The Oireachtas inquiry entertained former ECB President Jean-Claude Trichet in Kilmainham, Dublin, courtesy of a curious event staged by the Institute for International and European Affairs.
Trichet maintained, in effect, that the imposition under ECB threat of these avoidable extra debt costs was somehow in Ireland's interests. It is possible, but unlikely, that Trichet actually believes this.
More likely is that he feared haircuts on senior bank bonds in Ireland would weaken the access of European banks to the debt markets.
The IMF's AJ Chopra, who had the courtesy to turn up and give evidence under oath at a formal sitting of the inquiry, expressed the view that Trichet's fears of contagion were exaggerated.
In any event, if the object was the reassurance of lenders to continental European banks there is no basis for imposing the cost of that reassurance on an individual member state.
The ECB already had form on this score. In May 2010 a sovereign debt haircut for Greece, since conceded, would have spared that country much subsequent trauma, and some IMF staff favoured an early haircut. But they were resisted by Trichet and the French and German banks, large holders of Greek exposures at the time, were spared.
The ECB is perfectly entitled, indeed is obligated, to worry about the large French and German banks. But it enjoys no powers in its statute to impose the costs of their protection on Greece, Ireland or any other member state.

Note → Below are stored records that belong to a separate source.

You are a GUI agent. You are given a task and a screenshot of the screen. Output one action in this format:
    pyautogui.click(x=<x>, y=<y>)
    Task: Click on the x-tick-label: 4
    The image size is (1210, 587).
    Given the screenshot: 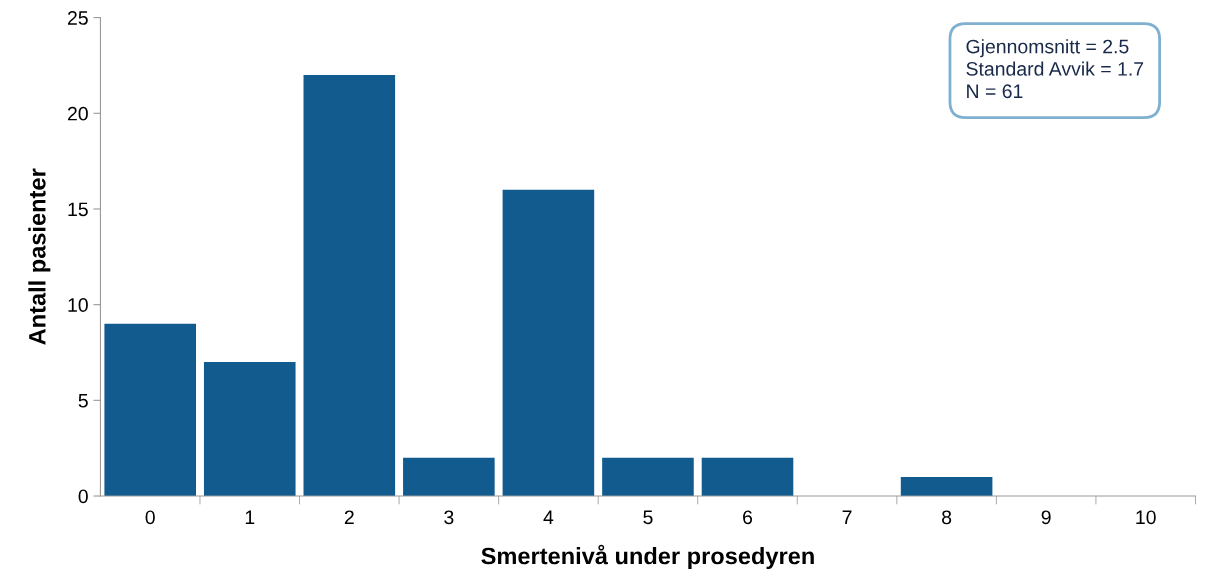 What is the action you would take?
    pyautogui.click(x=548, y=517)
    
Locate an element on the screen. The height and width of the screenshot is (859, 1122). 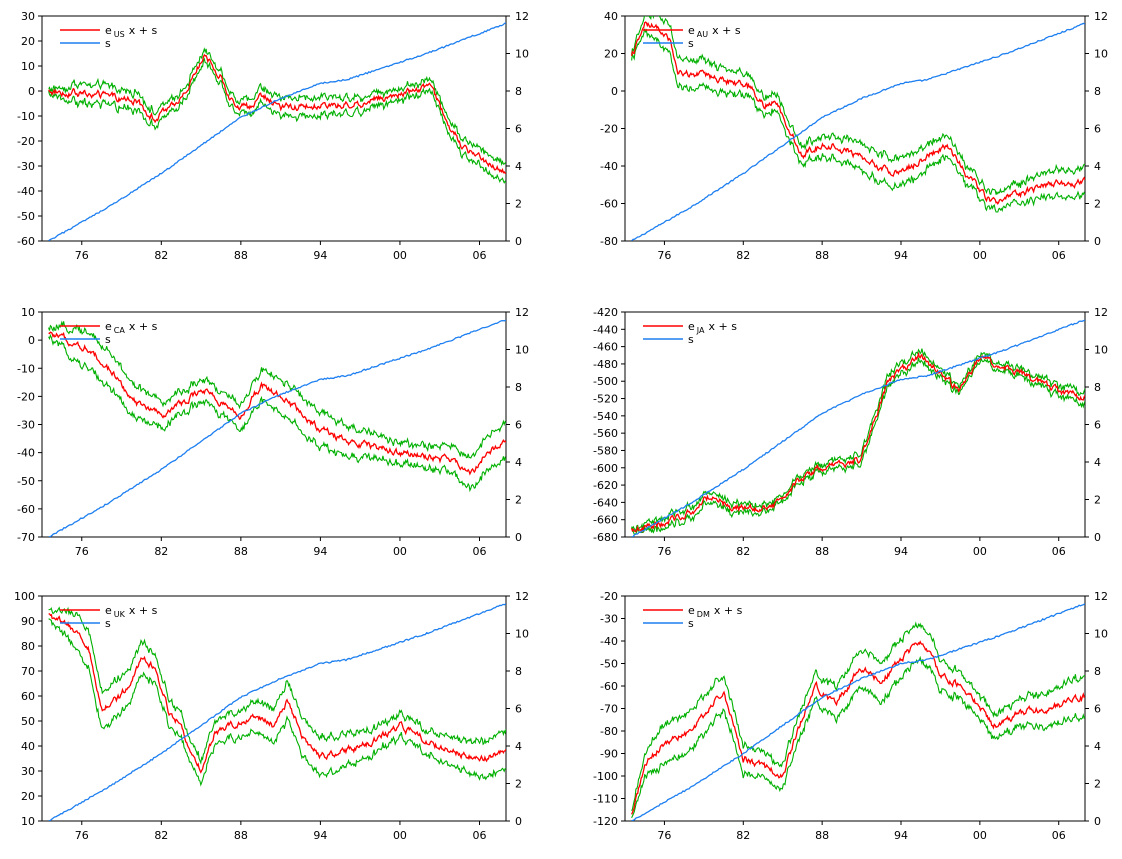
legend-subscript: CA is located at coordinates (120, 330).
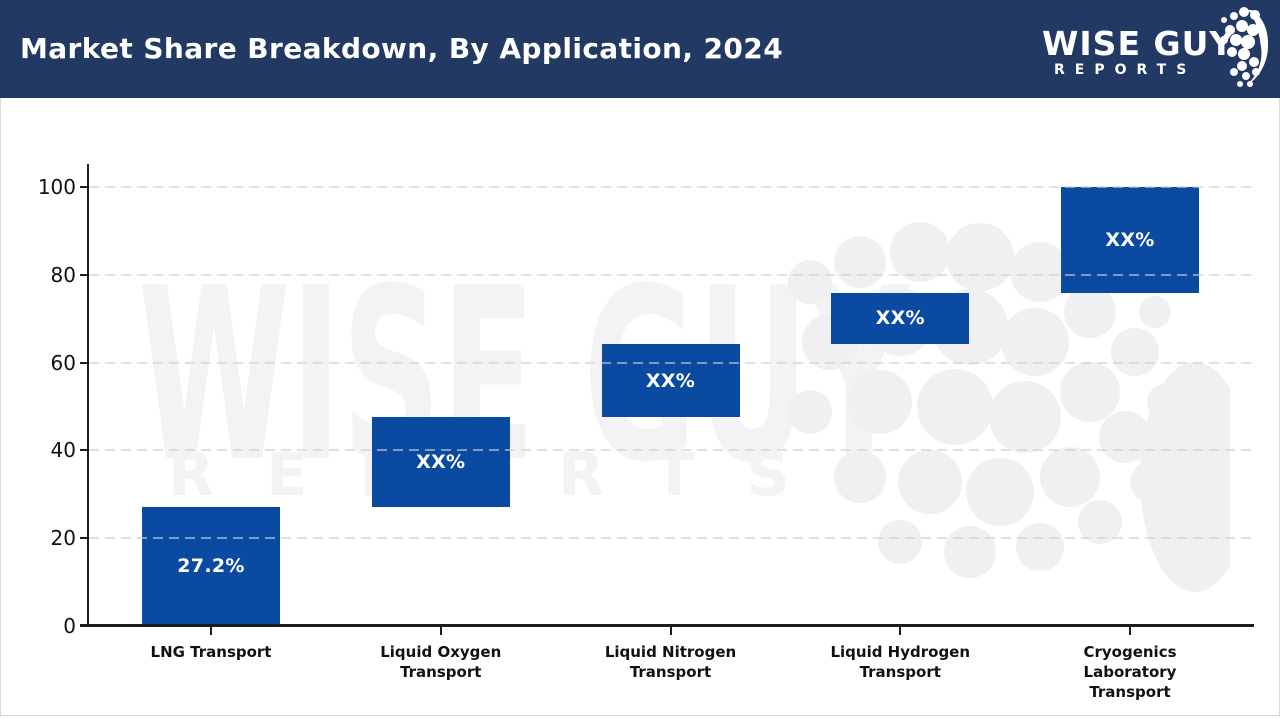 This screenshot has height=720, width=1280. What do you see at coordinates (667, 626) in the screenshot?
I see `x-axis-line` at bounding box center [667, 626].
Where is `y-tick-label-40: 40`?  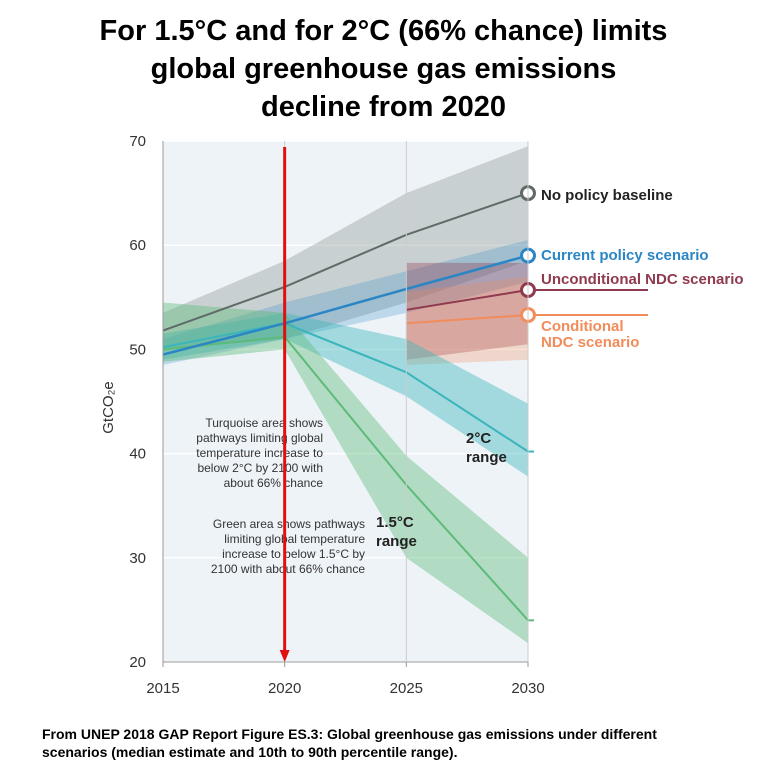 y-tick-label-40: 40 is located at coordinates (138, 454).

Trichet has also been accused of 'bouncing Ireland' into the 2010 troika bailout. This is unreasonable.
The resort to official lenders had become inevitable, but the enforced 100pc payout to unguaranteed and unsecured bondholders in bust Irish banks was a policy choice by the ECB and it was a mistake. It added debt to a fragile Exchequer and endangered public support for the adjustment programme.
The Irish Government has chosen not to challenge the actions of Trichet's ECB at the European Court in Luxembourg.
It had bigger fish to fry, in negotiating reduced interest rates and longer maturities on the European portion of the official lender support and in restructuring the promissory notes on more favourable terms.
These fish have now been successfully fried and the next government should reconsider the options for legal action.